Latest update February 18th, 2025 11:01 AM
Jun 29, 2008 Letters
DEAR EDITOR,
I wholeheartedly agree with Bevon Currie’s suggestion that members of the Joint Services in the area at the time of the massacre of those poor miners should be made to take a polygraph test.
It would even be more valuable if a request could be made to the US government to send down an FBI technician to conduct such testing.
If the ranks pass this test, the business of tracking down those who this process of elimination will point to as being responsible for this latest massacre will be greatly served by the enhanced public confidence in the Joint Services.
There needs to be an investigation into this matter that leaves no germ of suspicion of a cover up. And such investigation should not be conducted by any agency or entity around which suspicions now abound.
Already in Guyana we have a situation where some murders seem to elicit laissez faire attention from officialdom, while others produce fire breathing responses.

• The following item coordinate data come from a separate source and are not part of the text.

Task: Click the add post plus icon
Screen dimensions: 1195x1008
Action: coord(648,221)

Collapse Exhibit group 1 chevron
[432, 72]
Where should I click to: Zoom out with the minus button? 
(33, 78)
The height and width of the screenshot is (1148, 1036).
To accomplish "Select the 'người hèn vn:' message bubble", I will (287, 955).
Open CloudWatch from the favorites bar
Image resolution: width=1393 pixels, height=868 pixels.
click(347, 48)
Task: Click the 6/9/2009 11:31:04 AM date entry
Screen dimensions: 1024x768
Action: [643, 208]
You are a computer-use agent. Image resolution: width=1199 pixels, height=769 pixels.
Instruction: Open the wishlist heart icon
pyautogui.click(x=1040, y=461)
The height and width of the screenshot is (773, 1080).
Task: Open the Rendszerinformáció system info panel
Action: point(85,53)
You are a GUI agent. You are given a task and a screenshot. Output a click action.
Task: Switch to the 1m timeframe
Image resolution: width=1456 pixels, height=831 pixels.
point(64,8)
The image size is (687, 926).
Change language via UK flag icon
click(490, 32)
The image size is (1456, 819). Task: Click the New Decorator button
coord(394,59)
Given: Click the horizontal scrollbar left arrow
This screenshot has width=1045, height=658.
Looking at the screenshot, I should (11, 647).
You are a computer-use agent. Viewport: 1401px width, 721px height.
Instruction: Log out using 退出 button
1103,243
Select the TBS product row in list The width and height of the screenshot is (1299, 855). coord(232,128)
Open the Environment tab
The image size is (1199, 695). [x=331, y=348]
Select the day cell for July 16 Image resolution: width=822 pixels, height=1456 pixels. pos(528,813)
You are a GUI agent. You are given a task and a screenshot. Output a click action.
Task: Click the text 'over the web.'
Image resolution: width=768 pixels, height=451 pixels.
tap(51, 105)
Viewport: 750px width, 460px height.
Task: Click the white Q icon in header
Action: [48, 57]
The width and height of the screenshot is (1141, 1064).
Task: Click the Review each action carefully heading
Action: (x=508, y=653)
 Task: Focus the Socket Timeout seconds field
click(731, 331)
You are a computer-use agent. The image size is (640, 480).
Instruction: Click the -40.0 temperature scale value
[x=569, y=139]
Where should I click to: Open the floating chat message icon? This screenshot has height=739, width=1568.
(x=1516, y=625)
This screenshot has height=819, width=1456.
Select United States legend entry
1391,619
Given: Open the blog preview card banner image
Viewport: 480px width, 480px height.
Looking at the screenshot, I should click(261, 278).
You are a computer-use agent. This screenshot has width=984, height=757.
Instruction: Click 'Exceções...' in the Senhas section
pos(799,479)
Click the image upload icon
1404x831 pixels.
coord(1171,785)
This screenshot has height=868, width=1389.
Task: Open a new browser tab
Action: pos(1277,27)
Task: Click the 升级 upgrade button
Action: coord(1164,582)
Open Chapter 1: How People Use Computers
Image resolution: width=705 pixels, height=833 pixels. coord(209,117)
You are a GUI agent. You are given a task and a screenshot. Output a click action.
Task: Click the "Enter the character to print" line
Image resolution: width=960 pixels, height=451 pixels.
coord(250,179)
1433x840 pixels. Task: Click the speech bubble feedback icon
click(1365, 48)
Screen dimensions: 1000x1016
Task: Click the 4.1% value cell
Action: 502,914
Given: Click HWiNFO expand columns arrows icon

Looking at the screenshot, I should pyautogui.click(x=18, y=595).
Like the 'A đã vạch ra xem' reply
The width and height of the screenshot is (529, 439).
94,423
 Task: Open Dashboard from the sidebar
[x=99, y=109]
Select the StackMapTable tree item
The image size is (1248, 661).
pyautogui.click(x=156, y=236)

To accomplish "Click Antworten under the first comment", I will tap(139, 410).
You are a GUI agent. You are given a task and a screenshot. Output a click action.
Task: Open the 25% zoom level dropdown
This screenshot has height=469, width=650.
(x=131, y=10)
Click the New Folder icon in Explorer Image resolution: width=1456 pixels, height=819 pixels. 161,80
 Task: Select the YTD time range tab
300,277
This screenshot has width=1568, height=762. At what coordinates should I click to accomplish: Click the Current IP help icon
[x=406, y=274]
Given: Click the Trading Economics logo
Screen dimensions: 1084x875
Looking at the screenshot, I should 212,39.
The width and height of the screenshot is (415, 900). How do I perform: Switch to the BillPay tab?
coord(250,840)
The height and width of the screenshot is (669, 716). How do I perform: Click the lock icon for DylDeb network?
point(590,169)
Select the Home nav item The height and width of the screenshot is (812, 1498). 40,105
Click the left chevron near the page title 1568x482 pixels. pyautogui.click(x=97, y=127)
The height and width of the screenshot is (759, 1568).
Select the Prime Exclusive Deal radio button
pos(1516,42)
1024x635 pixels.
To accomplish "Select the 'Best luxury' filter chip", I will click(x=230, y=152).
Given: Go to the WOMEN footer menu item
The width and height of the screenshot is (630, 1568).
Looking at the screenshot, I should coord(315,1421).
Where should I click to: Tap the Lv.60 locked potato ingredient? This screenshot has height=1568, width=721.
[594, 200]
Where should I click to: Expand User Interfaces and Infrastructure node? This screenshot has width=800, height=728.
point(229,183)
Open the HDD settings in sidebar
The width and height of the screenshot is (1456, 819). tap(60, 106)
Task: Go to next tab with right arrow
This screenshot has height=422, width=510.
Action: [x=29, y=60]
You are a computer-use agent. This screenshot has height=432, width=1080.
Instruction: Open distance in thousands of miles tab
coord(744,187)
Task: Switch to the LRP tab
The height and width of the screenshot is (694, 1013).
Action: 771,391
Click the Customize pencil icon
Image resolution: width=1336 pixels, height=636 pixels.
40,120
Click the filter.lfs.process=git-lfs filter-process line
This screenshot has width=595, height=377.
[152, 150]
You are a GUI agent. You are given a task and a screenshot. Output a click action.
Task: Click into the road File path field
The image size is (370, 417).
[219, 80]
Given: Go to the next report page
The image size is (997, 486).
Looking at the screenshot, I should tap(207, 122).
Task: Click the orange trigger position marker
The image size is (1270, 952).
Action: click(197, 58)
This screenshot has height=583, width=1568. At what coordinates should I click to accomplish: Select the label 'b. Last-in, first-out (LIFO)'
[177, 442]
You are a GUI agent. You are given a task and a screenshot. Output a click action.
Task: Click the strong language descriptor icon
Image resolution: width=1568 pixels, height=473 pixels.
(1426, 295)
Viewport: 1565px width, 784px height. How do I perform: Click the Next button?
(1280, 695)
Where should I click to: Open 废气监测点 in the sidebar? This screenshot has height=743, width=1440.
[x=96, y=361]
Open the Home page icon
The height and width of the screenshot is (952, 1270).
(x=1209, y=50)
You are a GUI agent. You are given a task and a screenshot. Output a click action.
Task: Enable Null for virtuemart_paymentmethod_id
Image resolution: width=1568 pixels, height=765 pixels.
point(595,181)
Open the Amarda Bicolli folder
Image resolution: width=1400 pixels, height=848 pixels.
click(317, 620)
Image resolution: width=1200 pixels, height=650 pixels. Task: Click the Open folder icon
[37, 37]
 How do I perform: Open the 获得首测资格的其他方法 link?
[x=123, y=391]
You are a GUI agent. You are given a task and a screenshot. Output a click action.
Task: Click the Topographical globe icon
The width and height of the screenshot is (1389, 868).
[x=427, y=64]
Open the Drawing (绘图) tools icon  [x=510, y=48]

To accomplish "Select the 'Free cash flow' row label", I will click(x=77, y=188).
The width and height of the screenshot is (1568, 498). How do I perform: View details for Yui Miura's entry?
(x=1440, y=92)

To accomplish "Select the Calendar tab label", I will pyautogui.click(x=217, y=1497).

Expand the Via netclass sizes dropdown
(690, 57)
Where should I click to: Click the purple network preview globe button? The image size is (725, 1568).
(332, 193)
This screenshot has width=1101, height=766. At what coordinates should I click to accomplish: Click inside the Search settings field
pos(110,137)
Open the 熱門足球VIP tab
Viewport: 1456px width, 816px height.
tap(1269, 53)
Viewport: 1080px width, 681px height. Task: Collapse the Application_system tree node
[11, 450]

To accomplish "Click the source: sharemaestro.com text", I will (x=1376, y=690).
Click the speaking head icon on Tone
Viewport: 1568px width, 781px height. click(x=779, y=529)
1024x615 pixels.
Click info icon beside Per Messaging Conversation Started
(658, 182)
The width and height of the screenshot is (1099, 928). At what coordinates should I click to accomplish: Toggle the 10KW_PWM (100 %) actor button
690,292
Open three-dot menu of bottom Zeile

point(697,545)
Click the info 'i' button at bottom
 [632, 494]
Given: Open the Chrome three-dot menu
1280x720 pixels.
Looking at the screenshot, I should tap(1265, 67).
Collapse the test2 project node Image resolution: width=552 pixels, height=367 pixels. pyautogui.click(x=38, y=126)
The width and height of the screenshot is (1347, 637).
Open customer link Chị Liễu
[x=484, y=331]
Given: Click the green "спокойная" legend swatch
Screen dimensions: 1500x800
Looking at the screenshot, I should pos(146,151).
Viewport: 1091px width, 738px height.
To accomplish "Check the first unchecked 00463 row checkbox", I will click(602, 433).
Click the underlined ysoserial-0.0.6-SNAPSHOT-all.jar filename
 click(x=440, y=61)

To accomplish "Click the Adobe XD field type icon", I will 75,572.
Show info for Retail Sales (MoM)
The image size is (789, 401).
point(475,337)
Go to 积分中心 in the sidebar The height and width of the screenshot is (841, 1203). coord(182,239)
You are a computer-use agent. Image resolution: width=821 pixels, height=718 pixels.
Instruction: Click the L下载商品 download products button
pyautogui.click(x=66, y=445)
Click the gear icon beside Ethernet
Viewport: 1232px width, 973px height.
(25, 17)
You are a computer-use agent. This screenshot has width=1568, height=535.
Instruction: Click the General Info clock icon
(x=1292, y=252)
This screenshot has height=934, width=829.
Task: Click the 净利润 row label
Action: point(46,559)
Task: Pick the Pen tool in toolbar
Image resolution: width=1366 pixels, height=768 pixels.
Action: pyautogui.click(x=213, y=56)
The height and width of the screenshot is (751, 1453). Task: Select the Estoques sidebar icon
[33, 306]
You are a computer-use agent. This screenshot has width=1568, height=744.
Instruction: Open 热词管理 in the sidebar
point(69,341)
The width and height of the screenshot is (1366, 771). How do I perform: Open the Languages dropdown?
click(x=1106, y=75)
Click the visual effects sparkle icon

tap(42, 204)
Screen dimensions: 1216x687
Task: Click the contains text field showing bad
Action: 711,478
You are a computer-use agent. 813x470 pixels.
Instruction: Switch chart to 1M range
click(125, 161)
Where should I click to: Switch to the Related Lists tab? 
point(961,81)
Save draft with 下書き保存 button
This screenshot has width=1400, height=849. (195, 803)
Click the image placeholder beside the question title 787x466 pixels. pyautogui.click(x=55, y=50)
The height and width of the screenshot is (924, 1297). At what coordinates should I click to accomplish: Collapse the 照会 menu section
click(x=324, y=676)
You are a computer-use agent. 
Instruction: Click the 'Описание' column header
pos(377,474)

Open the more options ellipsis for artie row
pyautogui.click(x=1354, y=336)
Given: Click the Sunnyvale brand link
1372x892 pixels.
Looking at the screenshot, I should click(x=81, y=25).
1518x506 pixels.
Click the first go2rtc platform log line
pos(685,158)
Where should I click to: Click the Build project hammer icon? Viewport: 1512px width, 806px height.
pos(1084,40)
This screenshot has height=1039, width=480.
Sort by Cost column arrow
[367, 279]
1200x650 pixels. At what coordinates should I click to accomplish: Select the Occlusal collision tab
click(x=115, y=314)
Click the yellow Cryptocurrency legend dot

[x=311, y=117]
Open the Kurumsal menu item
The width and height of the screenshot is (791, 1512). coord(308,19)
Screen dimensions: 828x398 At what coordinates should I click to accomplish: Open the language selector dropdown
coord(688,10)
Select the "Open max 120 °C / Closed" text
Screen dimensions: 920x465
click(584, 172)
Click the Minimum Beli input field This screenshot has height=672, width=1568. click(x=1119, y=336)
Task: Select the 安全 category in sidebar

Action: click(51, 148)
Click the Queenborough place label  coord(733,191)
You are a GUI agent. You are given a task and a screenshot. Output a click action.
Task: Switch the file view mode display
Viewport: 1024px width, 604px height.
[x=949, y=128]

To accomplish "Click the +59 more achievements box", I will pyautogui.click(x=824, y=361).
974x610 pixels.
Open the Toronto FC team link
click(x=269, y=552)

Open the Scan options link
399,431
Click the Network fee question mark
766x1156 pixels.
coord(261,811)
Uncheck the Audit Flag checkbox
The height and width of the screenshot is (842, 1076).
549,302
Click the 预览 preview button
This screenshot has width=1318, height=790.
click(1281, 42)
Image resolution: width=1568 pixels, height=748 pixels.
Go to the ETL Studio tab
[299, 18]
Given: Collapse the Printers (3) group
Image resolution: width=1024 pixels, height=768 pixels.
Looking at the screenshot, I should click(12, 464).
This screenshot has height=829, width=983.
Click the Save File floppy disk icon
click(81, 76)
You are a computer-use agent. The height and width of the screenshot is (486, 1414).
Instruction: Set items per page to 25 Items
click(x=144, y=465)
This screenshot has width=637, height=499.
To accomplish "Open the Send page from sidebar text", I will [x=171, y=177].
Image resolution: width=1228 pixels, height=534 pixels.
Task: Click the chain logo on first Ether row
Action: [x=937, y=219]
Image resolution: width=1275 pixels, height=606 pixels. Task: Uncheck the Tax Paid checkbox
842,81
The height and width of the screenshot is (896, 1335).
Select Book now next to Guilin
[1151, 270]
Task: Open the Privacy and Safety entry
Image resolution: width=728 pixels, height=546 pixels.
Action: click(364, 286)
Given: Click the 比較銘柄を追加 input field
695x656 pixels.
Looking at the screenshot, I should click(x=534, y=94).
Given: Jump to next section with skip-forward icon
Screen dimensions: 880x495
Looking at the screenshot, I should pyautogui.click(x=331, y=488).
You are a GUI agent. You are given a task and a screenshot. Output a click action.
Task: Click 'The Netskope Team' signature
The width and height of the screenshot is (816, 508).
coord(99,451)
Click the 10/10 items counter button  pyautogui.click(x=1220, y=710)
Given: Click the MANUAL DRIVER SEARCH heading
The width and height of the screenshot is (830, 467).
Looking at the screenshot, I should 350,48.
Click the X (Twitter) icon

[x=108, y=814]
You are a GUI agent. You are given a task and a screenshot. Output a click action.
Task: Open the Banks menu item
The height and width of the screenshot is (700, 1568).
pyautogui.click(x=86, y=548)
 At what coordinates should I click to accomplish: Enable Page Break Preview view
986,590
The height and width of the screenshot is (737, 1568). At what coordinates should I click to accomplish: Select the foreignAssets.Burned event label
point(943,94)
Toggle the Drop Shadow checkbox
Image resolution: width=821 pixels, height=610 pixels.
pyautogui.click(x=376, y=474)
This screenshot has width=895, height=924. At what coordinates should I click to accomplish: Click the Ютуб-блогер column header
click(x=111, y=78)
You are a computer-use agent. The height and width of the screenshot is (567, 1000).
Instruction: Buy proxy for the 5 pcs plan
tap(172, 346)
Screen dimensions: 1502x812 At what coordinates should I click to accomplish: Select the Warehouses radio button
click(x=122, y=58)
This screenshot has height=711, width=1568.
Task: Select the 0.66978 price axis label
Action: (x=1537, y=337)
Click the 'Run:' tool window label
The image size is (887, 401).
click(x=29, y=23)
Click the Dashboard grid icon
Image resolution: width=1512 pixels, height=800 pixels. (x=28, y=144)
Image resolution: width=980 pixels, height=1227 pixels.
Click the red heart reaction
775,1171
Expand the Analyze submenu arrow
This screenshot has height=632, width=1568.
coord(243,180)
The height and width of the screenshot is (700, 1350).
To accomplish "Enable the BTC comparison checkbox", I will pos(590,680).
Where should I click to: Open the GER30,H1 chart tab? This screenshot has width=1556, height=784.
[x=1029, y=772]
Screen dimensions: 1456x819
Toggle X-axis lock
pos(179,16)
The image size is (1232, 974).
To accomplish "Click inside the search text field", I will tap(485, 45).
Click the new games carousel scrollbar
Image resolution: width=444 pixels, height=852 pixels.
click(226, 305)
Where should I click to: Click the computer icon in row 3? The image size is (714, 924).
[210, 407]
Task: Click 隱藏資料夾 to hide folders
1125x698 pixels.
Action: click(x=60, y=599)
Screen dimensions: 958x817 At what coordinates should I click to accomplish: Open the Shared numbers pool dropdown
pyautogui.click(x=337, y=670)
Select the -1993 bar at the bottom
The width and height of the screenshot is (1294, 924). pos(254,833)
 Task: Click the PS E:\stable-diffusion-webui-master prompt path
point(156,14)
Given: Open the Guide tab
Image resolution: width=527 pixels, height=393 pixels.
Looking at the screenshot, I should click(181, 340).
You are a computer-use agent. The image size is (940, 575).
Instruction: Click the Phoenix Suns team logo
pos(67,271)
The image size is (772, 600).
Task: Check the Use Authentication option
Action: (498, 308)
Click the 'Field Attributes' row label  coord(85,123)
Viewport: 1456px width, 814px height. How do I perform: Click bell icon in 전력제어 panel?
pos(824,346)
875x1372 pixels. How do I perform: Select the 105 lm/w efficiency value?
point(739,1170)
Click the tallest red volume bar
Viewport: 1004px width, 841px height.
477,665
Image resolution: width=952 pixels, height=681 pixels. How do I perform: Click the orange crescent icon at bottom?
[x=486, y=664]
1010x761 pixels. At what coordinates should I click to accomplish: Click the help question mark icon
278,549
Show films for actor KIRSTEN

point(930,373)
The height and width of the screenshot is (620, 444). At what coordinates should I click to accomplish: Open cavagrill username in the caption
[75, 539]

This is poignantly and transparently reflected in the selectivity with which the state offers rewards for information in some high profile killings, while ignoring similar action in others.
I do not believe that rewards were offered for information with respect to the assassination of Ronald Waddell or Marcyn King. If rewards were offered then I missed it, and humbly apologise.
I find it more than a mite disconcerting that in a society such as ours, where violence sometimes target people because of their ethnicity, the Government’s reaction to these killings, as well as those of, allegedly hundreds of young black men, ostensibly suspected of being involved in criminality, ironically remains tepid when compared with its reaction to other atrocities like the Sawh assassination, Lusignan, et al.
In every human society, fairness and balance, equality under the law, freedom of speech and assembly, and all of those things that shape the quality of life for an individual or group in such society, require more than lip service or flippant enunciations from politicians and Government officials.
Whether the Government or those who feel comfortable under the umbrella of its authority choose to believe it or not, it is an unequivocal reality that large and particular segments of the Guyanese population perceive themselves as being stratified in the role of a veritable collective Cinderella in the society they live in.
Unless the policies, the conduct and the responses of the political administration to the social and sometime discordant eruptions that seem to have become a permanent feature of every day life in Guyana reflect the absolutism of those values, those essential operants for social and interactive cohesiveness, that which is emanating from their lips amount to nothing more than a command to believe them rather than our lying eyes.